Early Life and Education
Lise Van Susteren’s formative years were influenced by a family environment that valued public service and civic engagement. Her father was an elected judge, and this backdrop instilled in her a strong sense of justice and a responsibility to contribute to the common good. The intellectual and ethical expectations within her family provided a foundation for her future work in both medicine and advocacy.
She pursued her medical degree at the University of Paris, graduating in 1982. Her medical training included internships at the Hospital St. Anne and the American Hospital of Paris in France, as well as at Hospital Tokoin in Lomé, Togo, exposing her early on to diverse healthcare systems and global health perspectives. She completed her residency in psychiatry at St. Elizabeths Hospital in Washington, D.C., and is board-certified in both general and forensic psychiatry.
Career
Van Susteren began her professional psychiatric practice in the Washington, D.C. metropolitan area, working at community mental health centers. This frontline clinical experience grounded her understanding of mental health within broader community and social contexts. She developed a specialty in forensic psychiatry, applying her skills to legal contexts and evaluations.
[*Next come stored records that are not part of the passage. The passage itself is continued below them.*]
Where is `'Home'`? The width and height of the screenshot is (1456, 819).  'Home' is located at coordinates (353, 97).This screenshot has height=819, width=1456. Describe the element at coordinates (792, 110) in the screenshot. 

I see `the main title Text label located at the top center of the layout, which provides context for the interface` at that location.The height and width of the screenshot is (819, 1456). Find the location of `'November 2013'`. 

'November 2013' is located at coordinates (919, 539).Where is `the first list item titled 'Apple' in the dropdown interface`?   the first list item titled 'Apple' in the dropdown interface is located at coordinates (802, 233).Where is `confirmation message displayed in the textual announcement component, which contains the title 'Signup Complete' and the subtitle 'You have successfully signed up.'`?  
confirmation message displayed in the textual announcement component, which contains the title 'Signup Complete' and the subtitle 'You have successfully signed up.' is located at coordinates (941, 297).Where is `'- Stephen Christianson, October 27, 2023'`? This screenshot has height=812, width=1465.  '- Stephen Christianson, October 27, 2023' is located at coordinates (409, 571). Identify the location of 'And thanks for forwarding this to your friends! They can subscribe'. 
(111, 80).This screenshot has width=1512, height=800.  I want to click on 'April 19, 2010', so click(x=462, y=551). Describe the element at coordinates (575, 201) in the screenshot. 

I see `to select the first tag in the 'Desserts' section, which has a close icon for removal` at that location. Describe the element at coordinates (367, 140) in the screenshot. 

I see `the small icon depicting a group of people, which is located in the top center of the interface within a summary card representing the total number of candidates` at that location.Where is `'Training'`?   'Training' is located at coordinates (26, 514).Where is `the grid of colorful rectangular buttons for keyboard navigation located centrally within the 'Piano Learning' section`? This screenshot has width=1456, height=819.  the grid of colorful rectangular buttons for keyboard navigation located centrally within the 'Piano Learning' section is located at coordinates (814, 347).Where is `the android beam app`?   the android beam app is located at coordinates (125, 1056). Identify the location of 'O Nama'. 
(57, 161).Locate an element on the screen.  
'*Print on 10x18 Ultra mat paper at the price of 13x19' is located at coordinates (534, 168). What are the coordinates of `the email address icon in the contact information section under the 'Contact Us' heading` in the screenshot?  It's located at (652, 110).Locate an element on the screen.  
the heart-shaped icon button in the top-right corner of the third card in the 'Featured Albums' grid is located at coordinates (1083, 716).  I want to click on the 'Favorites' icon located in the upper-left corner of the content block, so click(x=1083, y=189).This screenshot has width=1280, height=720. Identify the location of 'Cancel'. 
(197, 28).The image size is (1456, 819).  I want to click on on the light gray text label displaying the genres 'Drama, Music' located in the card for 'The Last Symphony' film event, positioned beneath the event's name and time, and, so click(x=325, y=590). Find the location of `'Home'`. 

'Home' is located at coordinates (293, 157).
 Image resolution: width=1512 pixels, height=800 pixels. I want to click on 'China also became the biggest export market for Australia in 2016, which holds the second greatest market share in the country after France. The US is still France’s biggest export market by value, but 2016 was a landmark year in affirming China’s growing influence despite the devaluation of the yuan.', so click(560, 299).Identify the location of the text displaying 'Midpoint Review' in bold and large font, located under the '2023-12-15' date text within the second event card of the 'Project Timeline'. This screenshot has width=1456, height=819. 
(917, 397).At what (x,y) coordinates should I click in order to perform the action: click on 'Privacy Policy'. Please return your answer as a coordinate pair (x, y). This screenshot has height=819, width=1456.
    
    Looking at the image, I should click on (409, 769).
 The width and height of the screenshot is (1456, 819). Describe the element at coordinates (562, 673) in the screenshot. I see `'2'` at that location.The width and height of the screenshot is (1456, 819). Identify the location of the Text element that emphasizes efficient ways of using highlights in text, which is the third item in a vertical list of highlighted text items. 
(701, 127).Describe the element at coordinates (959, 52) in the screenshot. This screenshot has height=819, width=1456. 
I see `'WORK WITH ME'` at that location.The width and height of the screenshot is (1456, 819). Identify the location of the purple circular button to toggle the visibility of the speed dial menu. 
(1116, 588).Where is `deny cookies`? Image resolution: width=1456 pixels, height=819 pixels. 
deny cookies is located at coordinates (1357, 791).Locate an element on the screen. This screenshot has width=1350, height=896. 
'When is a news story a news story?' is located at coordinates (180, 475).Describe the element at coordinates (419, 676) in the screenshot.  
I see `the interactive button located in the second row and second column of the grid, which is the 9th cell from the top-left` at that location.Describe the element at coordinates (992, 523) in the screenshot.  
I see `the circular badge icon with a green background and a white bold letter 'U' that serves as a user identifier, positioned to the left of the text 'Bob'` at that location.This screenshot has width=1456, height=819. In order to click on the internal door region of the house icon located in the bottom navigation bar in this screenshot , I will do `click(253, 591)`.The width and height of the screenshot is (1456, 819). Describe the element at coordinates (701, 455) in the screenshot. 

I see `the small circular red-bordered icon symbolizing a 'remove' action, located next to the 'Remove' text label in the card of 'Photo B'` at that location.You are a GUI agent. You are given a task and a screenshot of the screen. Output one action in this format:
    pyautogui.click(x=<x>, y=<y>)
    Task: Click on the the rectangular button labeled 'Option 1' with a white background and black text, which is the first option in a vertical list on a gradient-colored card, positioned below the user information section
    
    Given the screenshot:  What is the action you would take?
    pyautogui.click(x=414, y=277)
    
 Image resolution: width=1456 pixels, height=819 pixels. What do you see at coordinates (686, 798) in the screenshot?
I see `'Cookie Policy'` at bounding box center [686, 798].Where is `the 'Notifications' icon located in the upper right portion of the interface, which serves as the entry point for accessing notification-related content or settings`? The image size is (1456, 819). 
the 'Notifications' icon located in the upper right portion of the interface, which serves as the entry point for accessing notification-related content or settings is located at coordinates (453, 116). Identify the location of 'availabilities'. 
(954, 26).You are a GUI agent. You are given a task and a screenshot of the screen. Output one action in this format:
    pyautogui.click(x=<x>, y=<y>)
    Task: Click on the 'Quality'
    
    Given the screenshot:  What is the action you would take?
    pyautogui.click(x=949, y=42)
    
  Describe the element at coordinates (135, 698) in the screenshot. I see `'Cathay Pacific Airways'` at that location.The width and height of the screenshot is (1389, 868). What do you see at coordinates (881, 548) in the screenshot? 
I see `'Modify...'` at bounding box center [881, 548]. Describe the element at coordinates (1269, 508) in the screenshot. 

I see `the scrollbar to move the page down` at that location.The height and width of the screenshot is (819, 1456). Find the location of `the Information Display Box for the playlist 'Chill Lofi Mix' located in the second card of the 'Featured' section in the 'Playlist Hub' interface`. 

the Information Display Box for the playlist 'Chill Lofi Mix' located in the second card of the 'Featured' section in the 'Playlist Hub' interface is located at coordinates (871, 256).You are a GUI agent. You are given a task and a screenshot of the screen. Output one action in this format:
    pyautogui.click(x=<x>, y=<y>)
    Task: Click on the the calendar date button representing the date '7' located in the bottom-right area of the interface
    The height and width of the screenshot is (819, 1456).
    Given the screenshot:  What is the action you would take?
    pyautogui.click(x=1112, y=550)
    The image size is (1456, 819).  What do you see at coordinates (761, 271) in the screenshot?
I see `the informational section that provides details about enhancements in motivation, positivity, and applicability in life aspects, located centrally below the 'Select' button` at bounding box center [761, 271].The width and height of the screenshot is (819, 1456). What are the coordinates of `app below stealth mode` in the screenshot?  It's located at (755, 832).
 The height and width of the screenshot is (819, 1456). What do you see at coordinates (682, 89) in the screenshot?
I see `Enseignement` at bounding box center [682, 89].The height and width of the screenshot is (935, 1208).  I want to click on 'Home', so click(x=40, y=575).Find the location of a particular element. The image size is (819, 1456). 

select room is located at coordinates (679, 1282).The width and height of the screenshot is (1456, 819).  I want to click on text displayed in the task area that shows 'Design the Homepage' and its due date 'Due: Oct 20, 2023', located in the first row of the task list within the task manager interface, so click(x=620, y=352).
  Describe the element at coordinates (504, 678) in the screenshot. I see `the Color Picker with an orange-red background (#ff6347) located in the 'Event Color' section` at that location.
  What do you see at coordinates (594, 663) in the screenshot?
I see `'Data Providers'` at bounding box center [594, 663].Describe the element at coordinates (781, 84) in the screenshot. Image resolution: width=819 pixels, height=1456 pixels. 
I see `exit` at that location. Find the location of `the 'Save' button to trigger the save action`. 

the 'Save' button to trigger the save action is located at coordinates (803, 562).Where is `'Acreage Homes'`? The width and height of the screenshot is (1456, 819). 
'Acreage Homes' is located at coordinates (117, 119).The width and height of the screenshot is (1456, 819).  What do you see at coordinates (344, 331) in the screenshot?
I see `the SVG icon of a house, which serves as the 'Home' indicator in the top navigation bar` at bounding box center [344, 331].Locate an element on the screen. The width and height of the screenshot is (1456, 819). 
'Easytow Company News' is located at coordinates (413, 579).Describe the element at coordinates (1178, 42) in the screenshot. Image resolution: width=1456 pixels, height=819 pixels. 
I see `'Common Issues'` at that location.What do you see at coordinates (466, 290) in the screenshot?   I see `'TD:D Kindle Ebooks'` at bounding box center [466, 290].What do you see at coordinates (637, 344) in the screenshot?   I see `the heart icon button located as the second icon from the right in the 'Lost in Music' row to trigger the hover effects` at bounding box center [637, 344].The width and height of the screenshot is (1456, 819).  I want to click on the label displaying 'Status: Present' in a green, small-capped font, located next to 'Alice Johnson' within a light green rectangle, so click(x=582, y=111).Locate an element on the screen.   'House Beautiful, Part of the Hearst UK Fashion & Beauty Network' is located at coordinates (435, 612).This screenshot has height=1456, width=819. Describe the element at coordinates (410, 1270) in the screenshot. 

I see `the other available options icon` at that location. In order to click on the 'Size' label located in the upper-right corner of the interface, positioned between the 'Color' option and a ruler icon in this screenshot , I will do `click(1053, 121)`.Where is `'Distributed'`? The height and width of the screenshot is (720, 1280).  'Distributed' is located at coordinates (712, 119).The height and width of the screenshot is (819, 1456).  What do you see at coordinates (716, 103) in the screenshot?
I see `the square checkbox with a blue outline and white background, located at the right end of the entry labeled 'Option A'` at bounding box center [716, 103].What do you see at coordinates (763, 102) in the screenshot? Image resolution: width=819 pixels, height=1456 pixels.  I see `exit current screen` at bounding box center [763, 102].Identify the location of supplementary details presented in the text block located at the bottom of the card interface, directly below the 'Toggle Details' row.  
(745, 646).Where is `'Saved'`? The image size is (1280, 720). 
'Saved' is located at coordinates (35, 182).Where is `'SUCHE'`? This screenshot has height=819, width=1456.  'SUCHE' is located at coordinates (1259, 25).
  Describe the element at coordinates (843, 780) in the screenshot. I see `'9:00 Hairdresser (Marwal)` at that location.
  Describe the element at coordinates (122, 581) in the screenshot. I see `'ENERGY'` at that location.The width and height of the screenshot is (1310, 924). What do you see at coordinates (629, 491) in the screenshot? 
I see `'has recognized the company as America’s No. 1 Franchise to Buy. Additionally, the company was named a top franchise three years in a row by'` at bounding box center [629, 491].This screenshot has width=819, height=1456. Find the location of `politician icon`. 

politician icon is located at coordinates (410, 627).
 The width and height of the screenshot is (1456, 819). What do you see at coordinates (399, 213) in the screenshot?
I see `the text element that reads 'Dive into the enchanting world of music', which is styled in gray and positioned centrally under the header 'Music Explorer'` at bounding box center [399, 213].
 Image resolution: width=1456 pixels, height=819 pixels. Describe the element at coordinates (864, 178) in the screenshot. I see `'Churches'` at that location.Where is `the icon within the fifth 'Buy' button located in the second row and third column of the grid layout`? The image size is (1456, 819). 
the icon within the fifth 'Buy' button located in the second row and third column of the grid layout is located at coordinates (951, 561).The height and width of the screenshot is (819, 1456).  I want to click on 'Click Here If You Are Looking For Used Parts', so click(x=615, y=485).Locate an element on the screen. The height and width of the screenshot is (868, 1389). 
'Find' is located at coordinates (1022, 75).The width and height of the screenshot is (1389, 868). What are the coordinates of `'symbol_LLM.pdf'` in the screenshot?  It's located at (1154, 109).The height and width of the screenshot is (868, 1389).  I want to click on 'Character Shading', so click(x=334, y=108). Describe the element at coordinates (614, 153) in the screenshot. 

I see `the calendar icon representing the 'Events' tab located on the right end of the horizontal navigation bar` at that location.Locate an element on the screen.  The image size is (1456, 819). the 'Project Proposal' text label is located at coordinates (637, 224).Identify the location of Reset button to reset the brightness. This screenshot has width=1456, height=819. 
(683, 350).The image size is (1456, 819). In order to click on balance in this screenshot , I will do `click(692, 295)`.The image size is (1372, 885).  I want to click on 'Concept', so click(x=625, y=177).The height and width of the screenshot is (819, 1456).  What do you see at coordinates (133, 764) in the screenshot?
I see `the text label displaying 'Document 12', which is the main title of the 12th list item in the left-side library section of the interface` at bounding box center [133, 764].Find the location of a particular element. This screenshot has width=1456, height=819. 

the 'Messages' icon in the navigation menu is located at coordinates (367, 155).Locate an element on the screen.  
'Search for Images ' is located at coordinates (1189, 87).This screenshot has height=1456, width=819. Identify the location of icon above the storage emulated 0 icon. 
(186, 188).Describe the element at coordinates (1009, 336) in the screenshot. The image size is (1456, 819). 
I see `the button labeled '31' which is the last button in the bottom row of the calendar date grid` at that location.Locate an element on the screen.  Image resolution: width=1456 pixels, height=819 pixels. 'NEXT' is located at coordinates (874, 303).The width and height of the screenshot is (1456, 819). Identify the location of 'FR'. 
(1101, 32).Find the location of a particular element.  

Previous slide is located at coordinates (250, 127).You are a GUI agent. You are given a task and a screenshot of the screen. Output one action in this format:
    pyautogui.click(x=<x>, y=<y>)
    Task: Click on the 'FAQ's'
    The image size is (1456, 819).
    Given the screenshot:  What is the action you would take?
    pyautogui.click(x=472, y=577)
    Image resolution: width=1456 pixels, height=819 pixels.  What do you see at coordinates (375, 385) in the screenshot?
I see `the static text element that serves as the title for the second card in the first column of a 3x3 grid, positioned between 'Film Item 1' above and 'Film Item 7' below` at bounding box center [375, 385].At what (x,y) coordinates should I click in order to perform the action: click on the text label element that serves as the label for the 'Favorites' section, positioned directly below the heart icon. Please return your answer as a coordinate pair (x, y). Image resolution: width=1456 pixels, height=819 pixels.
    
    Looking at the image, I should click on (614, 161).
Her forensic expertise led to a role as a consultant to the Central Intelligence Agency, where she conducted psychological assessments of world leaders. This unique position required nuanced analysis of human behavior and decision-making on a global scale. Concurrently, she served as an assistant clinical professor of psychiatry at Georgetown University, sharing her knowledge with the next generation of medical professionals.
Parallel to her clinical and teaching roles, Van Susteren engaged in significant pro bono and human rights work. She volunteered with Physicians for Human Rights, where she evaluated and provided expert testimony for torture victims seeking political asylum in the United States. This work directly applied psychiatric principles to advocate for justice and humane treatment.
In 1984, demonstrating her commitment to both psychiatric care and institutional preservation, she co-founded The Friends of St. Elizabeths. This nonprofit organization was dedicated to ensuring the humane treatment of patients at St. Elizabeths Hospital and to preserving the historical campus, merging her professional field with historical advocacy.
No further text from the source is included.